-- Instructions for the task --
Print each line of the data below word for word, from first to last.

Start Supplied records

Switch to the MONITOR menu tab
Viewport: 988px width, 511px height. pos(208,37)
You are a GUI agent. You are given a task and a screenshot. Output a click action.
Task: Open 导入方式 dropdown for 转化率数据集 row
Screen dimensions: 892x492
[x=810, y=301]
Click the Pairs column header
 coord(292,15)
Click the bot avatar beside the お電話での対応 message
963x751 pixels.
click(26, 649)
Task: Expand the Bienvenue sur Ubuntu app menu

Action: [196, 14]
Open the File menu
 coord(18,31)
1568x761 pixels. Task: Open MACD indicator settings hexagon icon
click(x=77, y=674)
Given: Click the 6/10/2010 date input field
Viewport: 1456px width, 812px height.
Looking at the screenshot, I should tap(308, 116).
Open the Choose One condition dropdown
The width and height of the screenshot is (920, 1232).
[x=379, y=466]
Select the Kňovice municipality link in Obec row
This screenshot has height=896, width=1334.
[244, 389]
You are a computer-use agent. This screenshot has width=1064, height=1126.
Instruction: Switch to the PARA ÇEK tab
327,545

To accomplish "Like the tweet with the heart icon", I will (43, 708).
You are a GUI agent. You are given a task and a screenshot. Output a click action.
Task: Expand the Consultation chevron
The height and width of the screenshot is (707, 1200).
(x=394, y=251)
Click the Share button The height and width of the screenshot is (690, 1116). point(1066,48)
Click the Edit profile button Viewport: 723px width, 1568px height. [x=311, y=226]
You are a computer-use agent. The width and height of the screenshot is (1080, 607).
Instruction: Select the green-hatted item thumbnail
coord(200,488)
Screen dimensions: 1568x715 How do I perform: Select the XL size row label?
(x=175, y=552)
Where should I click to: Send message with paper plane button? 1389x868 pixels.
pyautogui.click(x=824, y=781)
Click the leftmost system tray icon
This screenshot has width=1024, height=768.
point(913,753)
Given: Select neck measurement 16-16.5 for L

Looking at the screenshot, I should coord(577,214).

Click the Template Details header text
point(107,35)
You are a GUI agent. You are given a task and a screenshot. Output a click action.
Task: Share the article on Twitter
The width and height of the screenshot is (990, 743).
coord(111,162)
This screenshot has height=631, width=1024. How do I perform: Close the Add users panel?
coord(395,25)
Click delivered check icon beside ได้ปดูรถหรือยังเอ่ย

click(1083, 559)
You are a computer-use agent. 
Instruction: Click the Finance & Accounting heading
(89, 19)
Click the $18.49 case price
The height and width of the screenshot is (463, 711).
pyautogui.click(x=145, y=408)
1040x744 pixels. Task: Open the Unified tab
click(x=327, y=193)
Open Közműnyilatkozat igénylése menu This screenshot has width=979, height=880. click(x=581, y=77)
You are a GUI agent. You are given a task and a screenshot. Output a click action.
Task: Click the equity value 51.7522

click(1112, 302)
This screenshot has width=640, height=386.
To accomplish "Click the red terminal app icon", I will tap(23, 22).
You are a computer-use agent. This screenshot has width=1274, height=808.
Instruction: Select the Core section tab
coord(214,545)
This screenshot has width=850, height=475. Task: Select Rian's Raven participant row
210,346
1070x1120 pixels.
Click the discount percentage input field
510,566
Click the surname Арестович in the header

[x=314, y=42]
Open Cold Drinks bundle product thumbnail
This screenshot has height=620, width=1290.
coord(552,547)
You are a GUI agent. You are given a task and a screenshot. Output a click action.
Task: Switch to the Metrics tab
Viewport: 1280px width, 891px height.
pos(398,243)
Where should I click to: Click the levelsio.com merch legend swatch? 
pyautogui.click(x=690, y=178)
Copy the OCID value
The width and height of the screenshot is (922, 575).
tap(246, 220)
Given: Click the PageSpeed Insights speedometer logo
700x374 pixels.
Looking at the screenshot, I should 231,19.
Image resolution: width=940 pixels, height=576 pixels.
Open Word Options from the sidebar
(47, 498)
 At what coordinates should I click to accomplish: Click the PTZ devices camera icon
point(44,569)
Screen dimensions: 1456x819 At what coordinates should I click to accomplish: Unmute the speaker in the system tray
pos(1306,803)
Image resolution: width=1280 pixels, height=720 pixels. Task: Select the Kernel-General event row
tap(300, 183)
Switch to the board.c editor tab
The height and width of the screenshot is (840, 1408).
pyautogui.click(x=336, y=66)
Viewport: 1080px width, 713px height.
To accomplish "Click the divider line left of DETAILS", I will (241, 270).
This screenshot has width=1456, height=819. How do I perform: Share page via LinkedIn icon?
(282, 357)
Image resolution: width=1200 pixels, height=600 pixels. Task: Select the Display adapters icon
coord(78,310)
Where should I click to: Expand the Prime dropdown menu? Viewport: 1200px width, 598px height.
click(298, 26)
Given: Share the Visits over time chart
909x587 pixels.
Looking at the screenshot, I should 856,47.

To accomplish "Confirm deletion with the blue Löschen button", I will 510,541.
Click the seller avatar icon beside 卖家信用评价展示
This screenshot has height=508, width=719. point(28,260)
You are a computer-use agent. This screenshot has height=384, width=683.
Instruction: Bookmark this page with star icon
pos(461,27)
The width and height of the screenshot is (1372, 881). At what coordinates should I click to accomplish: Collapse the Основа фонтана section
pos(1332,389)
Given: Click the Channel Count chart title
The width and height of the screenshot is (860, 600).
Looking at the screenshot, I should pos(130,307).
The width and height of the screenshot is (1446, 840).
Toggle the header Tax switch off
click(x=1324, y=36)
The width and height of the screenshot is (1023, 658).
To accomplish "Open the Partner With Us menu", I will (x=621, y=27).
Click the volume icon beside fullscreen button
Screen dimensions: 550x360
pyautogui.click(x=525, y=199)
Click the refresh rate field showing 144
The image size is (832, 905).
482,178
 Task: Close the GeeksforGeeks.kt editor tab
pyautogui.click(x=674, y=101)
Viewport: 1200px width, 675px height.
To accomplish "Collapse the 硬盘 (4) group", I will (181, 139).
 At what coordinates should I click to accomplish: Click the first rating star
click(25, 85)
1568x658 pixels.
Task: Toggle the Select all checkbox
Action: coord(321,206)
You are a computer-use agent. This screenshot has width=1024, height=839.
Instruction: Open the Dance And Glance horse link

End Supplied records

-- Complete output --
Switch to the MONITOR menu tab
Viewport: 988px width, 511px height. pos(208,37)
You are a GUI agent. You are given a task and a screenshot. Output a click action.
Task: Open 导入方式 dropdown for 转化率数据集 row
Screen dimensions: 892x492
[x=810, y=301]
Click the Pairs column header
 coord(292,15)
Click the bot avatar beside the お電話での対応 message
963x751 pixels.
click(26, 649)
Task: Expand the Bienvenue sur Ubuntu app menu

Action: [196, 14]
Open the File menu
 coord(18,31)
1568x761 pixels. Task: Open MACD indicator settings hexagon icon
click(x=77, y=674)
Given: Click the 6/10/2010 date input field
Viewport: 1456px width, 812px height.
Looking at the screenshot, I should tap(308, 116).
Open the Choose One condition dropdown
The width and height of the screenshot is (920, 1232).
[x=379, y=466]
Select the Kňovice municipality link in Obec row
This screenshot has height=896, width=1334.
[244, 389]
You are a computer-use agent. This screenshot has width=1064, height=1126.
Instruction: Switch to the PARA ÇEK tab
327,545

To accomplish "Like the tweet with the heart icon", I will (43, 708).
You are a GUI agent. You are given a task and a screenshot. Output a click action.
Task: Expand the Consultation chevron
The height and width of the screenshot is (707, 1200).
(x=394, y=251)
Click the Share button The height and width of the screenshot is (690, 1116). point(1066,48)
Click the Edit profile button Viewport: 723px width, 1568px height. [x=311, y=226]
You are a computer-use agent. The width and height of the screenshot is (1080, 607).
Instruction: Select the green-hatted item thumbnail
coord(200,488)
Screen dimensions: 1568x715 How do I perform: Select the XL size row label?
(x=175, y=552)
Where should I click to: Send message with paper plane button? 1389x868 pixels.
pyautogui.click(x=824, y=781)
Click the leftmost system tray icon
This screenshot has width=1024, height=768.
point(913,753)
Given: Select neck measurement 16-16.5 for L

Looking at the screenshot, I should coord(577,214).

Click the Template Details header text
point(107,35)
You are a GUI agent. You are given a task and a screenshot. Output a click action.
Task: Share the article on Twitter
The width and height of the screenshot is (990, 743).
coord(111,162)
This screenshot has height=631, width=1024. How do I perform: Close the Add users panel?
coord(395,25)
Click delivered check icon beside ได้ปดูรถหรือยังเอ่ย

click(1083, 559)
You are a computer-use agent. 
Instruction: Click the Finance & Accounting heading
(89, 19)
Click the $18.49 case price
The height and width of the screenshot is (463, 711).
pyautogui.click(x=145, y=408)
1040x744 pixels. Task: Open the Unified tab
click(x=327, y=193)
Open Közműnyilatkozat igénylése menu This screenshot has width=979, height=880. click(x=581, y=77)
You are a GUI agent. You are given a task and a screenshot. Output a click action.
Task: Click the equity value 51.7522

click(1112, 302)
This screenshot has width=640, height=386.
To accomplish "Click the red terminal app icon", I will tap(23, 22).
You are a computer-use agent. This screenshot has width=1274, height=808.
Instruction: Select the Core section tab
coord(214,545)
This screenshot has width=850, height=475. Task: Select Rian's Raven participant row
210,346
1070x1120 pixels.
Click the discount percentage input field
510,566
Click the surname Арестович in the header

[x=314, y=42]
Open Cold Drinks bundle product thumbnail
This screenshot has height=620, width=1290.
coord(552,547)
You are a GUI agent. You are given a task and a screenshot. Output a click action.
Task: Switch to the Metrics tab
Viewport: 1280px width, 891px height.
pos(398,243)
Where should I click to: Click the levelsio.com merch legend swatch? 
pyautogui.click(x=690, y=178)
Copy the OCID value
The width and height of the screenshot is (922, 575).
tap(246, 220)
Given: Click the PageSpeed Insights speedometer logo
700x374 pixels.
Looking at the screenshot, I should 231,19.
Image resolution: width=940 pixels, height=576 pixels.
Open Word Options from the sidebar
(47, 498)
 At what coordinates should I click to accomplish: Click the PTZ devices camera icon
point(44,569)
Screen dimensions: 1456x819 At what coordinates should I click to accomplish: Unmute the speaker in the system tray
pos(1306,803)
Image resolution: width=1280 pixels, height=720 pixels. Task: Select the Kernel-General event row
tap(300, 183)
Switch to the board.c editor tab
The height and width of the screenshot is (840, 1408).
pyautogui.click(x=336, y=66)
Viewport: 1080px width, 713px height.
To accomplish "Click the divider line left of DETAILS", I will (241, 270).
This screenshot has width=1456, height=819. How do I perform: Share page via LinkedIn icon?
(282, 357)
Image resolution: width=1200 pixels, height=600 pixels. Task: Select the Display adapters icon
coord(78,310)
Where should I click to: Expand the Prime dropdown menu? Viewport: 1200px width, 598px height.
click(298, 26)
Given: Share the Visits over time chart
909x587 pixels.
Looking at the screenshot, I should 856,47.

To accomplish "Confirm deletion with the blue Löschen button", I will 510,541.
Click the seller avatar icon beside 卖家信用评价展示
This screenshot has height=508, width=719. point(28,260)
You are a computer-use agent. This screenshot has height=384, width=683.
Instruction: Bookmark this page with star icon
pos(461,27)
The width and height of the screenshot is (1372, 881). At what coordinates should I click to accomplish: Collapse the Основа фонтана section
pos(1332,389)
Given: Click the Channel Count chart title
The width and height of the screenshot is (860, 600).
Looking at the screenshot, I should pos(130,307).
The width and height of the screenshot is (1446, 840).
Toggle the header Tax switch off
click(x=1324, y=36)
The width and height of the screenshot is (1023, 658).
To accomplish "Open the Partner With Us menu", I will (x=621, y=27).
Click the volume icon beside fullscreen button
Screen dimensions: 550x360
pyautogui.click(x=525, y=199)
Click the refresh rate field showing 144
The image size is (832, 905).
482,178
 Task: Close the GeeksforGeeks.kt editor tab
pyautogui.click(x=674, y=101)
Viewport: 1200px width, 675px height.
To accomplish "Collapse the 硬盘 (4) group", I will (181, 139).
 At what coordinates should I click to accomplish: Click the first rating star
click(25, 85)
1568x658 pixels.
Task: Toggle the Select all checkbox
Action: coord(321,206)
You are a computer-use agent. This screenshot has width=1024, height=839.
Instruction: Open the Dance And Glance horse link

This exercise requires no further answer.